Picture by Editor | Ideogram
Let’s discover ways to use LayoutLM with Hugging Face Transformers.
Preparation
On this tutorial, we’ll use the next packages, so set up them with the next code:
pip set up transformers datasets pillow
Then, it’s worthwhile to set up the PyTorch package deal by choosing the model that’s appropriate on your atmosphere.
With the package deal put in, we’ll get into the subsequent half.

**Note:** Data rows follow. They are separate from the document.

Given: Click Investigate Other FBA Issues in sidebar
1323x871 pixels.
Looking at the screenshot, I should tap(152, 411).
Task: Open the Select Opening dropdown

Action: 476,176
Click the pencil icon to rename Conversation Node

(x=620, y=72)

LayoutLM with Hugging Face Transformers
LayoutLM is a specialised mannequin designed for doc understanding that integrates textual knowledge and picture components. It merges the textual content’s content material with the doc’s format to see the general doc skeleton. This mannequin extracts obligatory data from paperwork with outlined codecs, like kinds, invoices, and receipts.
Let’s start working with LayoutLM by utilizing the pattern knowledge. This tutorial will use the FUNSD dataset, which incorporates kinds annotated for Named Entity Recognition (NER) with classes like HEADERS, QUESTIONS, and others, together with bounding field data.

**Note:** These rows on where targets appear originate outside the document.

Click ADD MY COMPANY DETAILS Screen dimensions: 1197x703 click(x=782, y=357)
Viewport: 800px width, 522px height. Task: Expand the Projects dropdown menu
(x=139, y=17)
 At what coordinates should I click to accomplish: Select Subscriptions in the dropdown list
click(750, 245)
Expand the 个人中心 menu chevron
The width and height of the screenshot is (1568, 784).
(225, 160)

from datasets import load_dataset
dataset = load_dataset(“nielsr/funsd”)
instance = dataset[“train”][1]
After that, we might obtain the LayoutLM tokenizer and preprocess our knowledge.
from transformers import LayoutLMTokenizerFast
tokenizer = LayoutLMTokenizerFast.from_pretrained(“microsoft/layoutlm-base-uncased”)
def preprocess_example(instance):
encoding = tokenizer(
instance[‘words’],
is_split_into_words=True,
return_offsets_mapping=True,
padding=”max_length”,
truncation=True,
max_length=512
)
labels = []
containers = []
for i, word_id in enumerate(encoding.word_ids()):
if word_id is None:
labels.append(-100) # Particular tokens get a label of -100
containers.append([0, 0, 0, 0])
else:
labels.append(instance[‘ner_tags’][word_id])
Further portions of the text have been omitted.